→ Aim: Could you update the listing between the lines holding "Configure AMADEUS TESTING: QUEEN" and "tap(293, 27)", inclusive, by swapping "Behaviors" for "Privacy" and leaving everything else untouched? Return only those lines.

→ Information supplied:
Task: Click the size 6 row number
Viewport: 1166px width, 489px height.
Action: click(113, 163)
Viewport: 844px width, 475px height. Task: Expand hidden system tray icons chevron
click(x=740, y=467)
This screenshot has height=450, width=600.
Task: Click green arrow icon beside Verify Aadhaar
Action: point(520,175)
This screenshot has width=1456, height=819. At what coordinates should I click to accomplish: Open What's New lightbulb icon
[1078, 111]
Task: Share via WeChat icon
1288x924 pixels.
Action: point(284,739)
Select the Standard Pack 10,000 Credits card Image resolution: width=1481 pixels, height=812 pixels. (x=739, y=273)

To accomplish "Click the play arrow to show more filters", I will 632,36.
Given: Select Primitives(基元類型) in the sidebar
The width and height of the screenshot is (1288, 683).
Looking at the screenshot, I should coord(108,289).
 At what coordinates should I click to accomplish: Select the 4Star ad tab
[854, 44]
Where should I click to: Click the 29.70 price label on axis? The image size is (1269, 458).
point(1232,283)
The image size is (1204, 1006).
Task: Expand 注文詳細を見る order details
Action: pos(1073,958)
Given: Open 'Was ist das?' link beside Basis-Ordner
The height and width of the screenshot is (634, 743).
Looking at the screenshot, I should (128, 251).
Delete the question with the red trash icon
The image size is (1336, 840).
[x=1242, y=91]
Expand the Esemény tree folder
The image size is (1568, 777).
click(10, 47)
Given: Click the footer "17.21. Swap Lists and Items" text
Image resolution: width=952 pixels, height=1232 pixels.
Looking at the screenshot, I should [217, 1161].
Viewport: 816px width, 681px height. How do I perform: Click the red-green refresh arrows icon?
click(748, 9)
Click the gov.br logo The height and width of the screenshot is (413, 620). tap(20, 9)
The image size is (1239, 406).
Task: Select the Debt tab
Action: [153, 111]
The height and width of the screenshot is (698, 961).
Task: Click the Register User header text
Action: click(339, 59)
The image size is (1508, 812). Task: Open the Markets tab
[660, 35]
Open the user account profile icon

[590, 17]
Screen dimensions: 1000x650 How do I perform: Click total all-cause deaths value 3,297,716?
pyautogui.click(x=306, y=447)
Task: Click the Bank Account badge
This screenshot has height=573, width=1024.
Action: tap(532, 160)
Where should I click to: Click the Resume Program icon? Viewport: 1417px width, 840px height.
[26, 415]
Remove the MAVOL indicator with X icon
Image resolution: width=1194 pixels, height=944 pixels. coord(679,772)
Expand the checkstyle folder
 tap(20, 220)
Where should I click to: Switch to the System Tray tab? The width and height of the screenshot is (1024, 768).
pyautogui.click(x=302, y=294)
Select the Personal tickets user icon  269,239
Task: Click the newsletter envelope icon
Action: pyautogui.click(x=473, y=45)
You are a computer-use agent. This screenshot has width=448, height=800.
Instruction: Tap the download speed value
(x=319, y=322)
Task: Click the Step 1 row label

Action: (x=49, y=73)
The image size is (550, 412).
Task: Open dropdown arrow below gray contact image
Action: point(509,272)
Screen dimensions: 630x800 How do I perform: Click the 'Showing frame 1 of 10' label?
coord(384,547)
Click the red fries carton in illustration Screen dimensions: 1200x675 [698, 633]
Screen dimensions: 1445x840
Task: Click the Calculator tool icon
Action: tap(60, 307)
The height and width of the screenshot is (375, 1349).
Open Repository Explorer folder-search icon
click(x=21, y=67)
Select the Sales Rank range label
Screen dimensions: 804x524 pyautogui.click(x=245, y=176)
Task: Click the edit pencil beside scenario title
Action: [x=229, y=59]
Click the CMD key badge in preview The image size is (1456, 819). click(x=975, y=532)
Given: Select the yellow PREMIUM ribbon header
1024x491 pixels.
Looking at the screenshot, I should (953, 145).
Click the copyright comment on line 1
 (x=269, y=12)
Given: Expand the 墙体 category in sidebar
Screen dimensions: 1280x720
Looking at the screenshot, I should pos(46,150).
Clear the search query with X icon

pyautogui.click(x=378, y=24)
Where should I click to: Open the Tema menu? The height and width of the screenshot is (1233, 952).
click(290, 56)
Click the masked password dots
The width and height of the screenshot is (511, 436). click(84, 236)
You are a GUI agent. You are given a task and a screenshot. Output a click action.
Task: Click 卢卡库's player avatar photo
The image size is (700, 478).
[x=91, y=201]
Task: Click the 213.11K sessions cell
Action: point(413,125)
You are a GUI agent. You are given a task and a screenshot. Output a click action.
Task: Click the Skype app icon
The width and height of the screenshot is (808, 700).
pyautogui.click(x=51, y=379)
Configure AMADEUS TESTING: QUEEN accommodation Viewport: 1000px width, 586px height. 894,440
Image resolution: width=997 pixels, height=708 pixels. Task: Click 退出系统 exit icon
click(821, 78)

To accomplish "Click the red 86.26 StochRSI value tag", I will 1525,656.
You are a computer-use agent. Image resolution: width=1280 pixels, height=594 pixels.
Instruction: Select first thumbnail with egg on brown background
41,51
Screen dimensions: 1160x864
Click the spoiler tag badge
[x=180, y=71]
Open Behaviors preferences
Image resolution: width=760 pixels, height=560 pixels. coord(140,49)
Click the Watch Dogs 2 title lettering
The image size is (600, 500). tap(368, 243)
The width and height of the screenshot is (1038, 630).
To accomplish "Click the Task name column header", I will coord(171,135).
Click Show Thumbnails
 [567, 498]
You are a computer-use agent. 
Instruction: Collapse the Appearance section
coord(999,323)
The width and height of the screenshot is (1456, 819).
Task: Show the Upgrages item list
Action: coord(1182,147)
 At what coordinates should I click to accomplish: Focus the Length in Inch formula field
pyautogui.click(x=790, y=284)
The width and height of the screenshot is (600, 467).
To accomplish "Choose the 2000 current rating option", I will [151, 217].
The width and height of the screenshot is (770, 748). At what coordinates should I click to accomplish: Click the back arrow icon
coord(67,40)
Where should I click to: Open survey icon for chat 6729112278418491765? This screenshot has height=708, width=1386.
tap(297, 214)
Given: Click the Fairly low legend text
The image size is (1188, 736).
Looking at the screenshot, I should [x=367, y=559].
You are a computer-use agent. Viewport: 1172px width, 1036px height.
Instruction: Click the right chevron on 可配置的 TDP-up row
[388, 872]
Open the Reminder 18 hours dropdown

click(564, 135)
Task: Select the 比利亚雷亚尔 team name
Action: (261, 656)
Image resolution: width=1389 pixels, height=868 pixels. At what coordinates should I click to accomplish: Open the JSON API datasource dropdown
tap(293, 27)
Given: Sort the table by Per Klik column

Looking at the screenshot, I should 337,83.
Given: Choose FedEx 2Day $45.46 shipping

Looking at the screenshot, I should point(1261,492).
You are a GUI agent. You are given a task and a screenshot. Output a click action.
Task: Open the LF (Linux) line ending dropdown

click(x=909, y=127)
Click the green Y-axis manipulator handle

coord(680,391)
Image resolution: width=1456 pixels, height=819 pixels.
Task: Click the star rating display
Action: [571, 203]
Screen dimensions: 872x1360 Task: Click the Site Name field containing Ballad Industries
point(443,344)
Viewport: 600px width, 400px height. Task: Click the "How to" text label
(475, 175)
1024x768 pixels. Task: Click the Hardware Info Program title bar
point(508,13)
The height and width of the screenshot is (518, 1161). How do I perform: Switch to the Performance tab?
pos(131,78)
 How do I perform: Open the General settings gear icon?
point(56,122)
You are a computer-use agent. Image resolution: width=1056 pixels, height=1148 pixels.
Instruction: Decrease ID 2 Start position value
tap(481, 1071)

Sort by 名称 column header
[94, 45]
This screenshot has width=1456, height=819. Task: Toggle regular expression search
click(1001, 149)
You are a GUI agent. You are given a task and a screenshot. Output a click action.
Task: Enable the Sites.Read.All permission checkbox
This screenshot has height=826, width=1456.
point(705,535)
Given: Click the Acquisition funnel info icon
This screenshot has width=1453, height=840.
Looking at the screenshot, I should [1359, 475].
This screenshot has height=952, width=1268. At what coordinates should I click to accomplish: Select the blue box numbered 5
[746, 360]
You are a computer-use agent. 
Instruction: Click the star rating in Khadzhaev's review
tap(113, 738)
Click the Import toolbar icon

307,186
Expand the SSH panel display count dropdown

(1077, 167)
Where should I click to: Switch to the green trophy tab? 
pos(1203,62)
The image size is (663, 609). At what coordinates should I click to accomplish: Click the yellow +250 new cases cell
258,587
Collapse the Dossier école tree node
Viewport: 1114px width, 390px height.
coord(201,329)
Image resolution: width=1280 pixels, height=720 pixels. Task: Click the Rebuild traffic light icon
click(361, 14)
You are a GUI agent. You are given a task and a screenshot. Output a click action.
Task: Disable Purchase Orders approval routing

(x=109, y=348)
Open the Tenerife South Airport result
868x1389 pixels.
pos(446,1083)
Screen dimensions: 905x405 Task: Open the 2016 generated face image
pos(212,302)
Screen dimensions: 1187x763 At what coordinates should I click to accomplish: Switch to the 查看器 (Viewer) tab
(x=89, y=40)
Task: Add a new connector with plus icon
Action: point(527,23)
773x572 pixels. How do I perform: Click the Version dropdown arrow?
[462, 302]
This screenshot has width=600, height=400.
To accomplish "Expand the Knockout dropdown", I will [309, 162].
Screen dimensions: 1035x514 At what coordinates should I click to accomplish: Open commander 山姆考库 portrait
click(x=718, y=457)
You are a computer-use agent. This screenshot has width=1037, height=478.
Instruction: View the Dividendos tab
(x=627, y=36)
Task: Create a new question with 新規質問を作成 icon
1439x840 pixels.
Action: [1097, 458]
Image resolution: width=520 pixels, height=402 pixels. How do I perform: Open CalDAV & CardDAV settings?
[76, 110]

→ Written solution:
Configure AMADEUS TESTING: QUEEN accommodation Viewport: 1000px width, 586px height. 894,440
Image resolution: width=997 pixels, height=708 pixels. Task: Click 退出系统 exit icon
click(821, 78)

To accomplish "Click the red 86.26 StochRSI value tag", I will 1525,656.
You are a computer-use agent. Image resolution: width=1280 pixels, height=594 pixels.
Instruction: Select first thumbnail with egg on brown background
41,51
Screen dimensions: 1160x864
Click the spoiler tag badge
[x=180, y=71]
Open Privacy preferences
Image resolution: width=760 pixels, height=560 pixels. coord(140,49)
Click the Watch Dogs 2 title lettering
The image size is (600, 500). tap(368, 243)
The width and height of the screenshot is (1038, 630).
To accomplish "Click the Task name column header", I will coord(171,135).
Click Show Thumbnails
 [567, 498]
You are a computer-use agent. 
Instruction: Collapse the Appearance section
coord(999,323)
The width and height of the screenshot is (1456, 819).
Task: Show the Upgrages item list
Action: coord(1182,147)
 At what coordinates should I click to accomplish: Focus the Length in Inch formula field
pyautogui.click(x=790, y=284)
The width and height of the screenshot is (600, 467).
To accomplish "Choose the 2000 current rating option", I will [151, 217].
The width and height of the screenshot is (770, 748). At what coordinates should I click to accomplish: Click the back arrow icon
coord(67,40)
Where should I click to: Open survey icon for chat 6729112278418491765? This screenshot has height=708, width=1386.
tap(297, 214)
Given: Click the Fairly low legend text
The image size is (1188, 736).
Looking at the screenshot, I should [x=367, y=559].
You are a computer-use agent. Viewport: 1172px width, 1036px height.
Instruction: Click the right chevron on 可配置的 TDP-up row
[388, 872]
Open the Reminder 18 hours dropdown

click(564, 135)
Task: Select the 比利亚雷亚尔 team name
Action: (261, 656)
Image resolution: width=1389 pixels, height=868 pixels. At what coordinates should I click to accomplish: Open the JSON API datasource dropdown
tap(293, 27)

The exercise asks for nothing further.